Mysterious new deep-space radio burst may have extreme origins — study
Enigmatic fast radio bursts come from some of the most extreme environments.
Over the last 15 years, mysterious radio bursts — first from other galaxies, and then our own — have puzzled astronomers from around the world by repeating irregularly with no clear mechanism to cause it. Were they the collision of black holes? Blasts from supernovae? Ultra-magnetized neutron stars? Aliens?
Two papers released this month dealing with one of these fast radio bursts (or FRBs) might have an answer — for at least some of them. In Nature, a team argued that one recently detected FRB is from an unusual spot with an unusual nature. In Nature Communications, another team analyzed its oddities to determine that that signal is coming not from one star, but from two.
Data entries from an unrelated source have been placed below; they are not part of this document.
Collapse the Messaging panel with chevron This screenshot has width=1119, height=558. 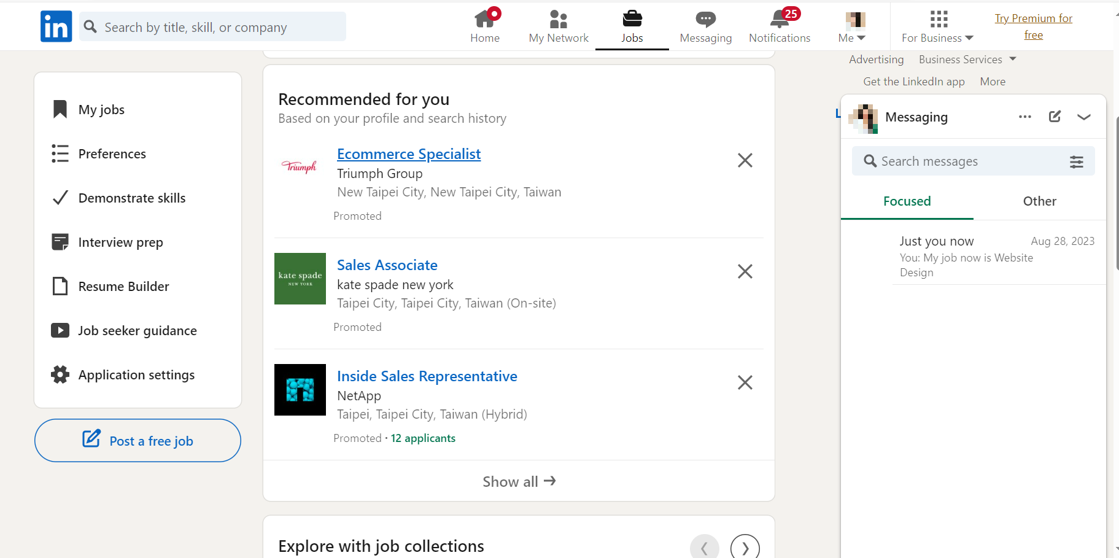[1083, 117]

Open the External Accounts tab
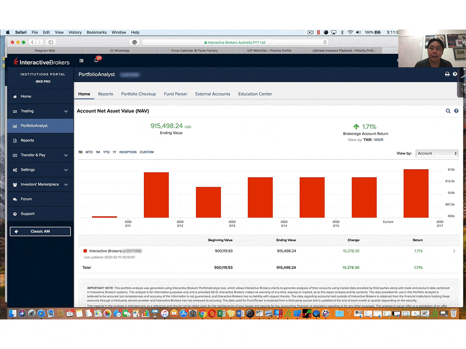pyautogui.click(x=213, y=94)
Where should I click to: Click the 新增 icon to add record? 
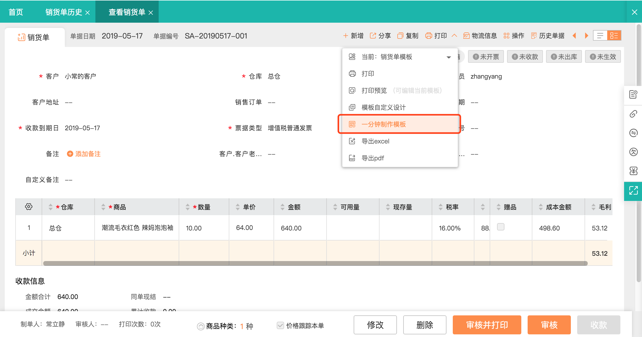(x=353, y=36)
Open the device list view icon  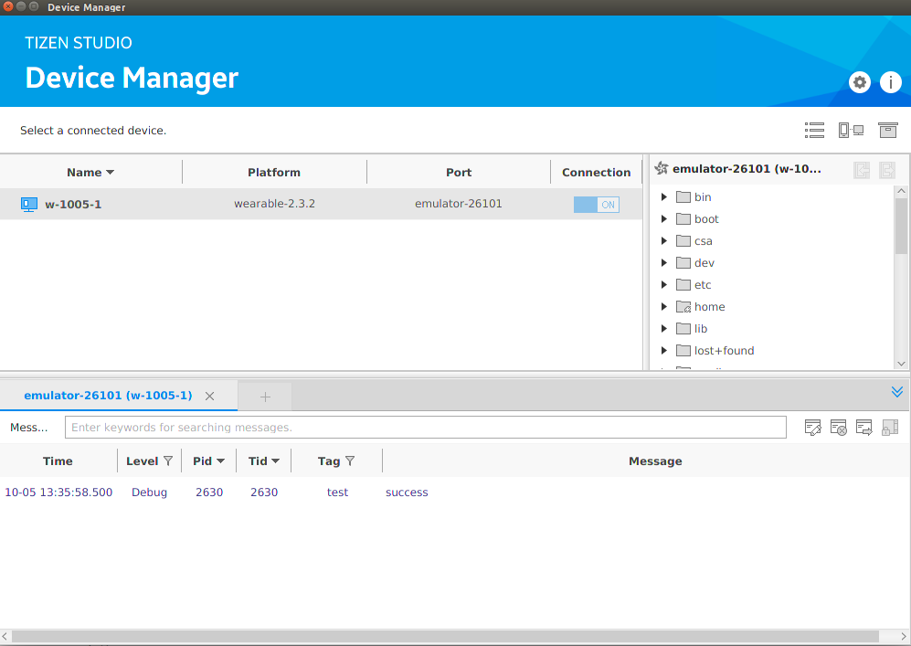[814, 131]
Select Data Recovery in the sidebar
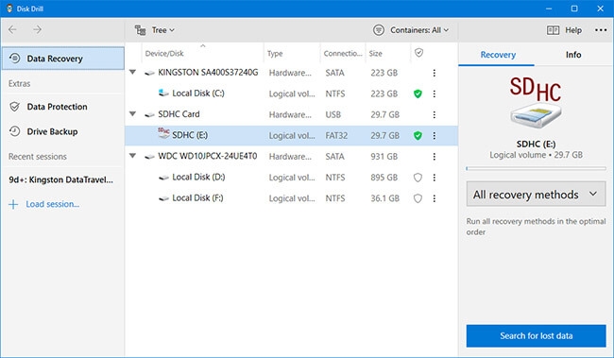The height and width of the screenshot is (358, 614). 63,59
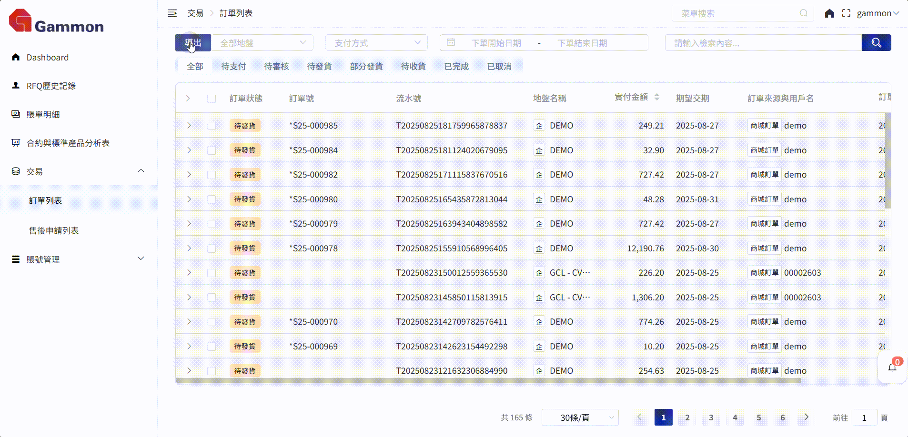This screenshot has width=908, height=437.
Task: Sort by 實付金額 column arrows
Action: 657,97
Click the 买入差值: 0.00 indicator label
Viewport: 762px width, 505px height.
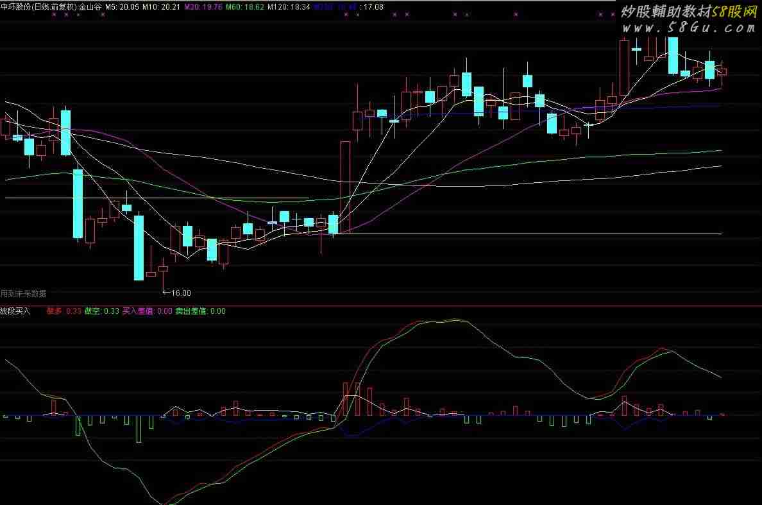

What’s new — Fast Radio Burst 20201124A — as its name might suggest — first showed up on November 24, 2020, at the massive Five-hundred Meter Aperture Spherical Telescope. FAST, which is nestled in the mountains of southwest China, is the world’s biggest filled-in radio telescope by a large margin and has been instrumental in better understanding FRBs.
All fast radio bursts are unusual, but FRB 20201124A was an especially odd one. First of all, its polarization and signal strength swung wildly, even over the course of just one single day. Over the course of 82 hours of observation spread over two months, according to the work published in Nature, FAST detected 1,863 different bursts.
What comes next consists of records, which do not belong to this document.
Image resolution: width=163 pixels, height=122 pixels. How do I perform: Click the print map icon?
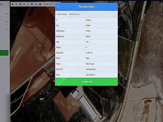[40, 4]
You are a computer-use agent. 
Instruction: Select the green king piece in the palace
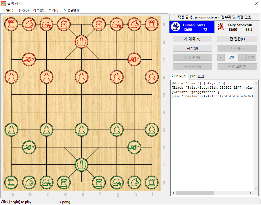(82, 165)
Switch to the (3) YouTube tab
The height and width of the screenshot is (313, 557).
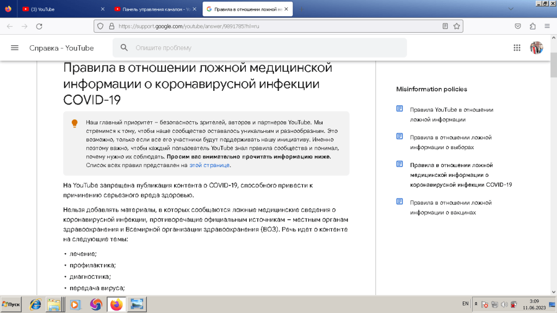click(60, 9)
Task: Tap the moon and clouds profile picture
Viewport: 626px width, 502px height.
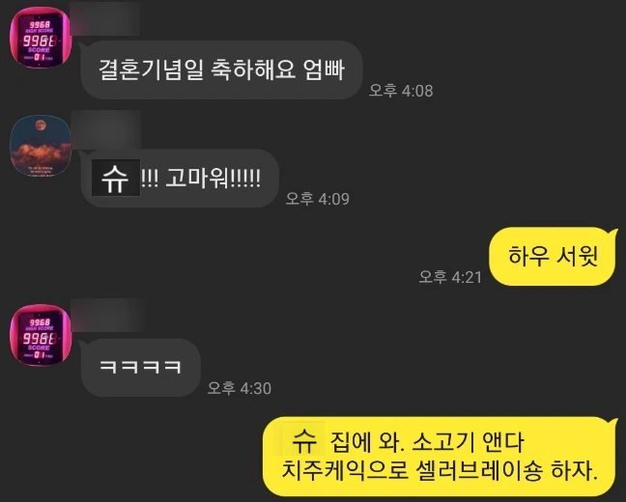Action: point(41,146)
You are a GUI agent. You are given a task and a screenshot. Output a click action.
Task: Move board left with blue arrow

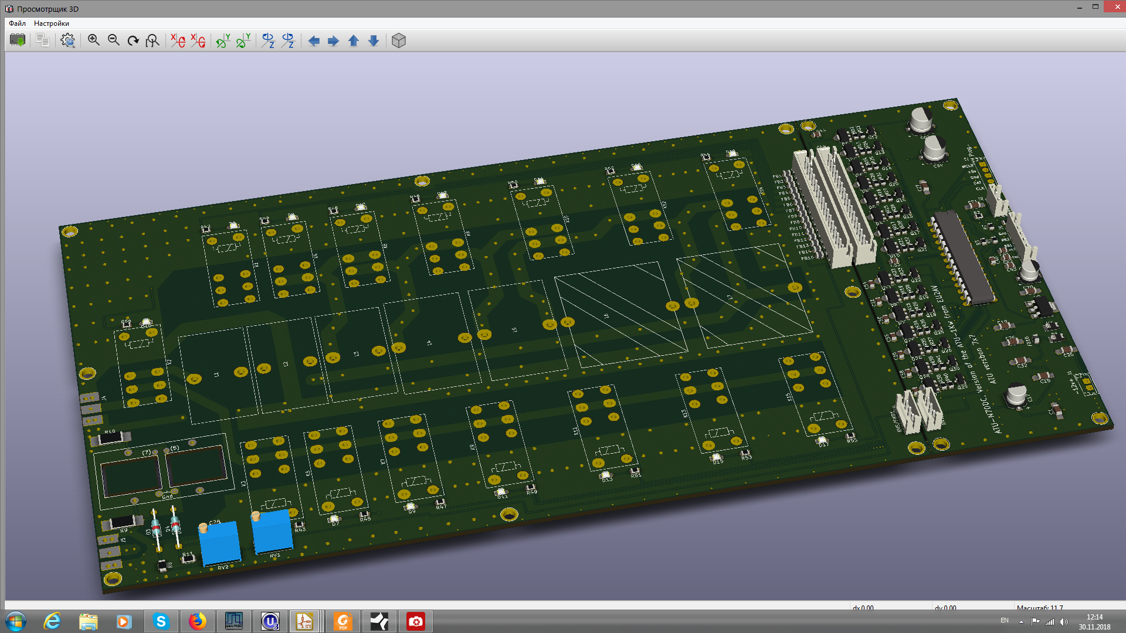click(x=314, y=40)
Speaking with Inverse, lead author Fayin Wang of Nanjing University noted that this is the first FRB to show these kinds of variations in its radio waves. It’s the widest burst yet seen, its signal is circularly polarized, and the rotation of its signal “had a short-time variation during the first 36 days of FAST observations, followed by a constant RM during the later 18 days” — meaning the signal was interfered with, then free from interference.
Digging into the details — Polarization can tell astronomers a lot about FRBs. The degree of polarization in the waves helps to show what it might have passed through on the way to being picked up on a radio telescope, like what makes up the cosmic web between galaxies.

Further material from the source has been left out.